If you meet the income limits, plan to live in the property, and are buying for the first time, this program is worth exploring seriously. Connect with a lender approved by CalHFA, get your documents in order, and take the next step toward owning a home in the state you already call home.
Disclaimer: This article is for informational purposes only. Gerald is not affiliated with, endorsed by, or sponsored by CalHFA. All trademarks mentioned are the property of their respective owners.
Frequently Asked Questions
The MyHome Assistance Program helps first-time homebuyers in California by providing a deferred-payment junior loan to cover down payment and closing costs. This removes a significant barrier to homeownership, allowing buyers to secure a home without needing years to save a large lump sum upfront.
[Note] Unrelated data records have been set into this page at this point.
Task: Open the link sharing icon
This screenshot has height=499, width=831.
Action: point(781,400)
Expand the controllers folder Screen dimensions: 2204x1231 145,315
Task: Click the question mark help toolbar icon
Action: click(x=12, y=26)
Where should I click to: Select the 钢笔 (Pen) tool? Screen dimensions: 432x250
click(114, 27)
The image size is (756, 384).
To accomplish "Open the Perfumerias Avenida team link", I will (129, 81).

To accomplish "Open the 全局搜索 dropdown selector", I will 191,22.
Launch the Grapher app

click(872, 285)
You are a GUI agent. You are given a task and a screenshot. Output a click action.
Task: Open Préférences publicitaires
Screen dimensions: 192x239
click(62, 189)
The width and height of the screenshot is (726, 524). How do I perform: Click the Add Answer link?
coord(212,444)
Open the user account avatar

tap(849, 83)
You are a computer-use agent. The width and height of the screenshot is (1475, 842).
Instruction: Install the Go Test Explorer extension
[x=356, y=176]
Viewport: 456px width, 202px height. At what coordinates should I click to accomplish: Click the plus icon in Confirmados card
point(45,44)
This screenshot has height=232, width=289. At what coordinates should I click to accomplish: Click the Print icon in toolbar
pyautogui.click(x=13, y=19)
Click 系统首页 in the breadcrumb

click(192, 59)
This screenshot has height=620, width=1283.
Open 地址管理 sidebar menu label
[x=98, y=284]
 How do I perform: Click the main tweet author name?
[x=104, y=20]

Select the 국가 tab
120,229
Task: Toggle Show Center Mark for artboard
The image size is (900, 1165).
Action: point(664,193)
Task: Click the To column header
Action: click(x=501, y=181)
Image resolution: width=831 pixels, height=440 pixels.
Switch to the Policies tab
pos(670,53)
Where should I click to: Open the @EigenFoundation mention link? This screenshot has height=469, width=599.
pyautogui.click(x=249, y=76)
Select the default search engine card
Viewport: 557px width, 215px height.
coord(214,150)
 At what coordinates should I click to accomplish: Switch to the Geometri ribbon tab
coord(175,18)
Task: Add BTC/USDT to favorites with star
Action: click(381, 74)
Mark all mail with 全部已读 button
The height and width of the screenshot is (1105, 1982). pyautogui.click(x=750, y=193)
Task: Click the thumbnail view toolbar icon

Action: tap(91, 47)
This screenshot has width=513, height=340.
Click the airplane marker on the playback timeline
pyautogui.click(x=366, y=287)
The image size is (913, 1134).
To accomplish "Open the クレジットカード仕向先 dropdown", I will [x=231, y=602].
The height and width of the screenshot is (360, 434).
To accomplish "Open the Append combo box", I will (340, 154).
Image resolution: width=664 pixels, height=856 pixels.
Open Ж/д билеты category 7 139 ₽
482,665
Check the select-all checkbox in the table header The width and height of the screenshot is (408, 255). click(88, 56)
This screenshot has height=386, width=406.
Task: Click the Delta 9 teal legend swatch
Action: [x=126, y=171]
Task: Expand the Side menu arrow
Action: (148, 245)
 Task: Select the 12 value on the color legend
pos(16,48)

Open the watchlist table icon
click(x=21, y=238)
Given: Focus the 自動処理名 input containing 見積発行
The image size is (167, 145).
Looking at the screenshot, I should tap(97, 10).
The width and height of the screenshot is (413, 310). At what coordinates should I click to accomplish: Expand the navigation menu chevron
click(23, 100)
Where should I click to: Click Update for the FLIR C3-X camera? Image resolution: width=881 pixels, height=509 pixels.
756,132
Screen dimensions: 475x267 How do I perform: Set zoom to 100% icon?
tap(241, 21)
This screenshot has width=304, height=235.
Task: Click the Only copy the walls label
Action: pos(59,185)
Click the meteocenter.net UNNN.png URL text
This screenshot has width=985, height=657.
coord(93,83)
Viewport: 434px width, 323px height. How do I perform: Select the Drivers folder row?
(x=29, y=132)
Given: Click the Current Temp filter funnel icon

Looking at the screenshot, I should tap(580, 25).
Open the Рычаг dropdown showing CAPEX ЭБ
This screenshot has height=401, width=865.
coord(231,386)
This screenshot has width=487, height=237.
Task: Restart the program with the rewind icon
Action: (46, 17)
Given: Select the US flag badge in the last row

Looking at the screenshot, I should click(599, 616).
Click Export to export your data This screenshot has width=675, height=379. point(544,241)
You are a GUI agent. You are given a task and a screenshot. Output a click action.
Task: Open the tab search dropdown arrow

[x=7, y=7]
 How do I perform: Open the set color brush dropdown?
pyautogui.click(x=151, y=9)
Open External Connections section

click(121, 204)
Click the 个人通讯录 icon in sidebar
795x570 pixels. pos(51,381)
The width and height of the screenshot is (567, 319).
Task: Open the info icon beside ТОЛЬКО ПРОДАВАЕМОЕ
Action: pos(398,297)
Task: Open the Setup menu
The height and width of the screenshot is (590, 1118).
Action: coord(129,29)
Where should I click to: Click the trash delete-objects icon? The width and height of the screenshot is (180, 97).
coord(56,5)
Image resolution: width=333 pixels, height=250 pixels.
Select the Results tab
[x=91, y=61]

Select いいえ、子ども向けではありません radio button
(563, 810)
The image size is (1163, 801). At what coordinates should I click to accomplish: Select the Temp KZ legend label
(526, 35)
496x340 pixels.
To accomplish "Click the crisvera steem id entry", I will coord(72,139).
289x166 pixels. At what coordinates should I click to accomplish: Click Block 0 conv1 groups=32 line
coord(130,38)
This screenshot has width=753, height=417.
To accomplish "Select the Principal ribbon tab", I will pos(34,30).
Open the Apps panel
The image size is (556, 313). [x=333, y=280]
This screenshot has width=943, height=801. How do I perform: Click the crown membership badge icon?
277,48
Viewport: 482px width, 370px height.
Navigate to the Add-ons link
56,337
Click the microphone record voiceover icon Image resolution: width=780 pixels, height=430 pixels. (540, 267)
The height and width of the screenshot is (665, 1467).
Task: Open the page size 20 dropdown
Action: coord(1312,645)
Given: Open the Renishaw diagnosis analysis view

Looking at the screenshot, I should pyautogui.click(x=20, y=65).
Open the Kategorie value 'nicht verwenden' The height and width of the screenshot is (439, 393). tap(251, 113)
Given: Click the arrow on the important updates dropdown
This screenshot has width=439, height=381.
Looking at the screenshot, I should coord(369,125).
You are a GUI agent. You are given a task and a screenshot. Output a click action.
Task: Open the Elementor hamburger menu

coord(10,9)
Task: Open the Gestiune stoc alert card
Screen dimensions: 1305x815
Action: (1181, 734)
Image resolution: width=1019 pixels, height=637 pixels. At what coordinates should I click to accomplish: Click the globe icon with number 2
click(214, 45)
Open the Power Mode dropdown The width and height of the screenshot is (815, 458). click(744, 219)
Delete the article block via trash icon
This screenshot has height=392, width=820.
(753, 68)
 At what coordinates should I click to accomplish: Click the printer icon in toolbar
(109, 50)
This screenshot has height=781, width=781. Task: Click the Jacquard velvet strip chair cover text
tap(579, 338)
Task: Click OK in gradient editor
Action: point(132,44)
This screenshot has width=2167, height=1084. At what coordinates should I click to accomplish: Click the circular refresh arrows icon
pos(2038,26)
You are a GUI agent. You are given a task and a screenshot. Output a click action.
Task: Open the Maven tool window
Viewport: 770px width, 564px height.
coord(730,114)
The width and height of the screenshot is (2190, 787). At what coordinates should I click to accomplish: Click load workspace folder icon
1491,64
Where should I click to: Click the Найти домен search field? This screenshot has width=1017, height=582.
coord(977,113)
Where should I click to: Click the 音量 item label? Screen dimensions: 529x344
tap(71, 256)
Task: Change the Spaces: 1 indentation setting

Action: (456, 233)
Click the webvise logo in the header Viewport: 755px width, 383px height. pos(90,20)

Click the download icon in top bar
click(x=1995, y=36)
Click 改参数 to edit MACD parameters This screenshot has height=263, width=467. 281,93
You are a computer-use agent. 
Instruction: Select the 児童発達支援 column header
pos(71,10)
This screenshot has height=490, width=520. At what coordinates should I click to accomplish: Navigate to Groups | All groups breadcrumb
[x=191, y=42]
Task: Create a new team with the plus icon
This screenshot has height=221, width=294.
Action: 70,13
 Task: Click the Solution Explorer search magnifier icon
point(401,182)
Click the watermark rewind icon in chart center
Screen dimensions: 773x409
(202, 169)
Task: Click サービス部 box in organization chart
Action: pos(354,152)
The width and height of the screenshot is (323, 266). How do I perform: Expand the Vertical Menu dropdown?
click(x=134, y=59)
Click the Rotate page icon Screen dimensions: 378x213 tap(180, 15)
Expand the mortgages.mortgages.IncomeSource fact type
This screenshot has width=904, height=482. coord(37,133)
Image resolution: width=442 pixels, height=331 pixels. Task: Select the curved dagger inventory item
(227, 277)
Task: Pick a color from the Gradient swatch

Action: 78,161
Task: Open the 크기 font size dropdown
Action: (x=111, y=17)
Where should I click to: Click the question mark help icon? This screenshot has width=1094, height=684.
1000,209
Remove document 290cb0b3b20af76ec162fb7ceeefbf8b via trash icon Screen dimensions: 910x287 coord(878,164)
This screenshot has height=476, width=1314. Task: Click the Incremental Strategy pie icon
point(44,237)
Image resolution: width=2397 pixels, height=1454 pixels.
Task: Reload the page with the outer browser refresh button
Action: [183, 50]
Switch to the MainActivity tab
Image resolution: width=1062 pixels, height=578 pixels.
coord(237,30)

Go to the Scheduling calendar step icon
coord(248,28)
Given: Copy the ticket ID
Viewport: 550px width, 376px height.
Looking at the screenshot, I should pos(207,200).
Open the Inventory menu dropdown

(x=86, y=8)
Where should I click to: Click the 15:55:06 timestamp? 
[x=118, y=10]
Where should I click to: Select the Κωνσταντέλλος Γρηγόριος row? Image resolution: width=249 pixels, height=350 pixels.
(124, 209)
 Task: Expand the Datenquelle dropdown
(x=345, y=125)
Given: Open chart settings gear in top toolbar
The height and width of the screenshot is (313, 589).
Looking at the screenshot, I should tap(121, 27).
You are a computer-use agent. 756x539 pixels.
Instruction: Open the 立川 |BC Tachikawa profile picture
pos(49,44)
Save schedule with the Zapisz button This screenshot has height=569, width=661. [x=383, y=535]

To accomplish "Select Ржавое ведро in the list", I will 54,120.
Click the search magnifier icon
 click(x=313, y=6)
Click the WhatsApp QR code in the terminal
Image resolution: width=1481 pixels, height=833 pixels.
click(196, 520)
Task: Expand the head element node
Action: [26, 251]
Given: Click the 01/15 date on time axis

It enables more families to build long-term wealth through property ownership.
No, California is not giving away $150,000 for first-time homebuyers. Programs like the CalHFA MyHome Assistance Program offer deferred-payment junior loans, typically ranging from 3% to 3.5% of the home's purchase price, to assist with down payments and closing costs. While substantial, these are not grants of $150,000 and must be repaid under specific conditions.
The income needed for a $400,000 mortgage varies based on factors like interest rates, down payment, and existing debt. Generally, lenders look for a debt-to-income ratio that allows for comfortable monthly payments. For a $400,000 home with a 20% down payment and current interest rates, a household might need a gross monthly income around $7,000-$8,000, depending on other financial obligations.
The "Trump homeowner relief benefit" likely refers to the Mortgage Forbearance program established under the CARES Act during the COVID-19 pandemic. This program allowed homeowners with federally backed mortgages to pause or reduce their mortgage payments for a temporary period. It was a temporary measure to provide relief during an economic crisis, not a permanent benefit.